However, it was not only the tendency to reduce levels of violence that led to the introduction of more and more rules and prohibitions. The logic of measurement and quantification, already dominant in the broader social imaginary, began to infiltrate sports as well, especially once professionalization advanced at a rapid pace, resulting in an ever-greater emphasis on the outcome of the game and on the winner.7 A characteristic feature of this (quasi-Weberian) tendency toward bureaucratization is the obsessive preoccupation with records. As Huizinga informs us, the word record (from Latin recordari = to remember) originally simply meant a mnemonic device, a notation made by an innkeeper to remember his customers, and eventually came to refer generally to the extent of trade.8 From there, it was transferred to modern sports, gaining increasingly central significance as the process of quantification deepened to such a degree that it acquired fetish-like status.

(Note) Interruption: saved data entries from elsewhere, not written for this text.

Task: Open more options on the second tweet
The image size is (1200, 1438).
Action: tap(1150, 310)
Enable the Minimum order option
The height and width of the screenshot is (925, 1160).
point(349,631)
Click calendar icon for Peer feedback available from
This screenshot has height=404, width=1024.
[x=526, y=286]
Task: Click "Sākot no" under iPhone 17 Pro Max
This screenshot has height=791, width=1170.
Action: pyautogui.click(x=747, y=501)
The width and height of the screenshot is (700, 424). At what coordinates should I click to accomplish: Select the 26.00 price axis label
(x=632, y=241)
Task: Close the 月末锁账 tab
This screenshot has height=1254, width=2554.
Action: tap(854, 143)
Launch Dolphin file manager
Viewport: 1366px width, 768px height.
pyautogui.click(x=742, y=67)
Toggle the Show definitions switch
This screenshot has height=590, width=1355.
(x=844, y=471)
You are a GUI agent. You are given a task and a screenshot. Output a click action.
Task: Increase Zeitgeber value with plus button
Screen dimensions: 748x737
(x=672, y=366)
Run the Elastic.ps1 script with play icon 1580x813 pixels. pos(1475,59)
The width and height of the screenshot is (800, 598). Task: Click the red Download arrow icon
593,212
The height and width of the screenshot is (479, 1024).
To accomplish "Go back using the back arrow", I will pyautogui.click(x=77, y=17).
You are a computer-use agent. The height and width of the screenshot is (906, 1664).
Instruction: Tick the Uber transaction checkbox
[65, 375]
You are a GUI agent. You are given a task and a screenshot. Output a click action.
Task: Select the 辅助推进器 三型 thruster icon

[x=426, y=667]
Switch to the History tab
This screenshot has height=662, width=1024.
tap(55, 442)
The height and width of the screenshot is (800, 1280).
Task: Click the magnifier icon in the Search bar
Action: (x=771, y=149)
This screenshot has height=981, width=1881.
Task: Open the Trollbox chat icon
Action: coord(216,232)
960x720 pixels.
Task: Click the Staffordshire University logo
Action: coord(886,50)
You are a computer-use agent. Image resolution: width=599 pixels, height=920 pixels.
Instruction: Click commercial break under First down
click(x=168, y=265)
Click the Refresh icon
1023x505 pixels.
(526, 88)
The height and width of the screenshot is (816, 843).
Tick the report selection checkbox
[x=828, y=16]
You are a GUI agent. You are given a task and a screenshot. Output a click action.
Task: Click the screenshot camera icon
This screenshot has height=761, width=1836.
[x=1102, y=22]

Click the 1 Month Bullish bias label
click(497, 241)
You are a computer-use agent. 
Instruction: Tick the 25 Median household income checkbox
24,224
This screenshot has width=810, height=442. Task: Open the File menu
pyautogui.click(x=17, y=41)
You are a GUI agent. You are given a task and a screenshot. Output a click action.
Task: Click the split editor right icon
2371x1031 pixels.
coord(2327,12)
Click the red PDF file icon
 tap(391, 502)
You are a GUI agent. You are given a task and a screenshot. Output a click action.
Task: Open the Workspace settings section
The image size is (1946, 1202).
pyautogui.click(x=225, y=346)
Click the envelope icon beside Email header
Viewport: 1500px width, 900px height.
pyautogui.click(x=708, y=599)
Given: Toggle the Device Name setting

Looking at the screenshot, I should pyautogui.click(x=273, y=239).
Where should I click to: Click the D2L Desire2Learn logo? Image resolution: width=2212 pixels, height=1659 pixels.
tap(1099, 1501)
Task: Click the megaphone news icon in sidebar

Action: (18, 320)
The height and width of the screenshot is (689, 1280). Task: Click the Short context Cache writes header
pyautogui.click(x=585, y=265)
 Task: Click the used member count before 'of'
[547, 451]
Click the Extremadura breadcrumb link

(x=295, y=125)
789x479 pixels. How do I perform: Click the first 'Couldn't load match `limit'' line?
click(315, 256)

The deployment of statistics for comparative purposes, both in economics and in sports, however, imposes a specific set of values. More specifically, it brings about a re-evaluation of the very concept of time. In pre-modern times, a contest, embedded within a ritual framework, often had a high symbolic value, expressed as a reenactment in the here and now of a past, mythological moment. Through the cyclical revival of the past within the present, it acquired a “conservative” function for society, renewing its self-understanding, but with its gaze turned toward the past.9 In modern sports, the “mythology” of statistics fulfills an essentially different role. The linear time on which comparable quantities are arranged acquires a clear directional progress. The past becomes useful to the extent that it can be compared with the present, and the present must be surpassed by the future through new records. The now is always better than the before, but never as good as the after. Citius, altius, fortius.10 Even the salvific eschatology of Christian theodicy was ultimately bureaucratized, hidden behind numbers and records.
Another consequence of professionalization was a dual split within sports: on one hand, the divide between professionals and amateurs, and on the other, that between players and spectators. But what could be the consequences of such a “paradigm shift,” which proceeded through a dual fragmentation of the original unity of play? The distinction between professionals and amateurs implies a (not-so-)hidden evaluation regarding the seriousness of engagement. To maintain the right to attribute seriousness to an activity, that activity must be mediated by the logic of anticipating an exchange. Outside such a logic, any engagement is automatically, almost reflexively, categorized as harmless entertainment. Ultimately, it is normalized as what has become conventionally known as a hobby, almost always bearing the stigma of an unconscious guilt. At best, the “hobbyist” gives the impression (sometimes even cultivating it themselves) of a charming eccentricity. At worst, when passion and obsession take hold, they relish their marginalization into the oblivion of peripheral visibility.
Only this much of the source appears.